** Opening AVAILABLE DATA block **
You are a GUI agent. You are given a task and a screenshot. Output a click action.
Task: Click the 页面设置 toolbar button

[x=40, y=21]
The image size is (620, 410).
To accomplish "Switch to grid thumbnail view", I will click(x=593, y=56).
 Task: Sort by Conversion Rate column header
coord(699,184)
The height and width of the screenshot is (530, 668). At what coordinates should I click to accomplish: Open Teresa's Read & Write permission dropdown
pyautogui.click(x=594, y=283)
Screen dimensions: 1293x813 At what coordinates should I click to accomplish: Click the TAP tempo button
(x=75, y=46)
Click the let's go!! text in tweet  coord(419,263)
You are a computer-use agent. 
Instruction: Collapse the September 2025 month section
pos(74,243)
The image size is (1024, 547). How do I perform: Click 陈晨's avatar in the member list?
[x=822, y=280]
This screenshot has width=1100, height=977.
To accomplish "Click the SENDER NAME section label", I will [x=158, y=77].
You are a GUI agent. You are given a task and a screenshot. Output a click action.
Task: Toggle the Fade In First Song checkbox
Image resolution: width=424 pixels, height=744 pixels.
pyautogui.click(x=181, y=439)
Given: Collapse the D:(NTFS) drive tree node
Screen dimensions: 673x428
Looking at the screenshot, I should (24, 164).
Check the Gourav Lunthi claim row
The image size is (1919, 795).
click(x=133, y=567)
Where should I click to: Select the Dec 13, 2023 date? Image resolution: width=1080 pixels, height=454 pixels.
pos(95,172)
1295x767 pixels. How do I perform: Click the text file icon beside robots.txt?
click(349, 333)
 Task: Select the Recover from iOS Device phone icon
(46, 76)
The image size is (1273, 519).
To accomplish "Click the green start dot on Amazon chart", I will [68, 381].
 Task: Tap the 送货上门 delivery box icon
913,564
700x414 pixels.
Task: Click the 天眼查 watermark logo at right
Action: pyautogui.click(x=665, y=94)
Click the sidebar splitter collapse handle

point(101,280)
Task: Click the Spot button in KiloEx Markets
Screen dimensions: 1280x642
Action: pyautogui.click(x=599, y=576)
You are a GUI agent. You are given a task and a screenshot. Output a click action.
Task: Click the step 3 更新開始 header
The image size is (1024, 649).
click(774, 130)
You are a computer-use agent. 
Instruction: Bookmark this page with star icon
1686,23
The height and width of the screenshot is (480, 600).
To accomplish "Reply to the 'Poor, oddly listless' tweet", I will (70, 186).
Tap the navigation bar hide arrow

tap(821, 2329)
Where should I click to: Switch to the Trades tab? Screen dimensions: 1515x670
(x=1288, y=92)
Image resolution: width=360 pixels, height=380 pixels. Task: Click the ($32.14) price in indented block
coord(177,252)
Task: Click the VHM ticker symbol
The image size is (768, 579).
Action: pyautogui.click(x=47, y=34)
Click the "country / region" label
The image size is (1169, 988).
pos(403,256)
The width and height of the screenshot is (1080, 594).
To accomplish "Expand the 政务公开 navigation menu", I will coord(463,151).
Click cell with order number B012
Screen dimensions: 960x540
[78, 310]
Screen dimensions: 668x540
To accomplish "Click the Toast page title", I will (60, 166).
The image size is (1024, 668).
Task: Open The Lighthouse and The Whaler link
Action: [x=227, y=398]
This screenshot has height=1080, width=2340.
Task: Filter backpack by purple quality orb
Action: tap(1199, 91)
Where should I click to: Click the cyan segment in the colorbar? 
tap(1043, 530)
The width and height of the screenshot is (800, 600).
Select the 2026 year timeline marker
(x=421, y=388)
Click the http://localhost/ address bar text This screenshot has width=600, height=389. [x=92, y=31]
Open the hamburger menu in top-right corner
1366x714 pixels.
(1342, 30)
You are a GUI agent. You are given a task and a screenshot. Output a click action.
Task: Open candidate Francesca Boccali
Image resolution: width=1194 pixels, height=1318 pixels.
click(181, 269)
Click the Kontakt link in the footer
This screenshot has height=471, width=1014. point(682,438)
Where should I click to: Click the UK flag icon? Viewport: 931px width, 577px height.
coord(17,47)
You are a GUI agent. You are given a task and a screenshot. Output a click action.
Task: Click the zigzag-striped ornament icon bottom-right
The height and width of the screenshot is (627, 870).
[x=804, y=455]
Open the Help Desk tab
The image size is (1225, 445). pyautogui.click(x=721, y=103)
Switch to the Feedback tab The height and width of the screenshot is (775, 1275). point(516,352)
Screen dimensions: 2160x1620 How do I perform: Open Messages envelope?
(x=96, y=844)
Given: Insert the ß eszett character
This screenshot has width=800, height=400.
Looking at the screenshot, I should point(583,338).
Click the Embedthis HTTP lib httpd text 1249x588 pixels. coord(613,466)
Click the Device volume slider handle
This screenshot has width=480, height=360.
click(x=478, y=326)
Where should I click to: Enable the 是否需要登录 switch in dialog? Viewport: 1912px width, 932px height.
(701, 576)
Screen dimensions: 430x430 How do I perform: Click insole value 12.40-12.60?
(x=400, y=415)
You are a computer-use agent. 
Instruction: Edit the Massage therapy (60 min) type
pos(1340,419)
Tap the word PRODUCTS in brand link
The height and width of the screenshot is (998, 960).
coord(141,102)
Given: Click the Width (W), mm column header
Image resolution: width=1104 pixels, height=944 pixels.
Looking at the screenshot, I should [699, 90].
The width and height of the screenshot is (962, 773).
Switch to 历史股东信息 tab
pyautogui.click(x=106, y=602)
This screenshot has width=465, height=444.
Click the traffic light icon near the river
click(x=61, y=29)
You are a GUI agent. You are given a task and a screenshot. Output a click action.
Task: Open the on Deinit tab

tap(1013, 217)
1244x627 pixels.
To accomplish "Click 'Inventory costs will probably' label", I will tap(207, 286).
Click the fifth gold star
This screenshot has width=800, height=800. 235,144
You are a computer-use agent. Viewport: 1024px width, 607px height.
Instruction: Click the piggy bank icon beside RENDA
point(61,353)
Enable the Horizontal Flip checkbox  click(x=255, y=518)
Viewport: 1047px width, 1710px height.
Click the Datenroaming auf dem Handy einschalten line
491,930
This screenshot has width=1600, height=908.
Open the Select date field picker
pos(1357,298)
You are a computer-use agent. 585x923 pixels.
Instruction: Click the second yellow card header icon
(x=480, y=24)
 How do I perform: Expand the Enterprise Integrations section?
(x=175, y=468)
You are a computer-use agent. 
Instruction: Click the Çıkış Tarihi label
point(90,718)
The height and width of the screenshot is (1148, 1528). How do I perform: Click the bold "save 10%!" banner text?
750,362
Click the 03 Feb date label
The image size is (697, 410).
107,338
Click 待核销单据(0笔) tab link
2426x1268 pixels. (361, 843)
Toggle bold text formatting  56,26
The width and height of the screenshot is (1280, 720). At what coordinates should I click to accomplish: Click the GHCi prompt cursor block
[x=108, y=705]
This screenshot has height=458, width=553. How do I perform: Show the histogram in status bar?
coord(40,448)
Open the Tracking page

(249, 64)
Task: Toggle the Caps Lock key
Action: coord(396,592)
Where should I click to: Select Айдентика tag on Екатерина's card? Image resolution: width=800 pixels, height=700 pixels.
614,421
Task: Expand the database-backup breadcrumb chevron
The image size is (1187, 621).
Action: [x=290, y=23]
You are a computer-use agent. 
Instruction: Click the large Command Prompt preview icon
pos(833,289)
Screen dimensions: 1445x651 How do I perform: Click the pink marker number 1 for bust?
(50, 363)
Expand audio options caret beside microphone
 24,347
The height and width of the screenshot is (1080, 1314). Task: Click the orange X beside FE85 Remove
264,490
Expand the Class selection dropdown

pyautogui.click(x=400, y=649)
** Closing AVAILABLE DATA block **
◆ AIM OF THE EXERCISE ◆
Of the records above, copy each line that includes "checkbox".

◆ YOUR RESPONSE ◆
Task: Toggle the Fade In First Song checkbox
Enable the Horizontal Flip checkbox  click(x=255, y=518)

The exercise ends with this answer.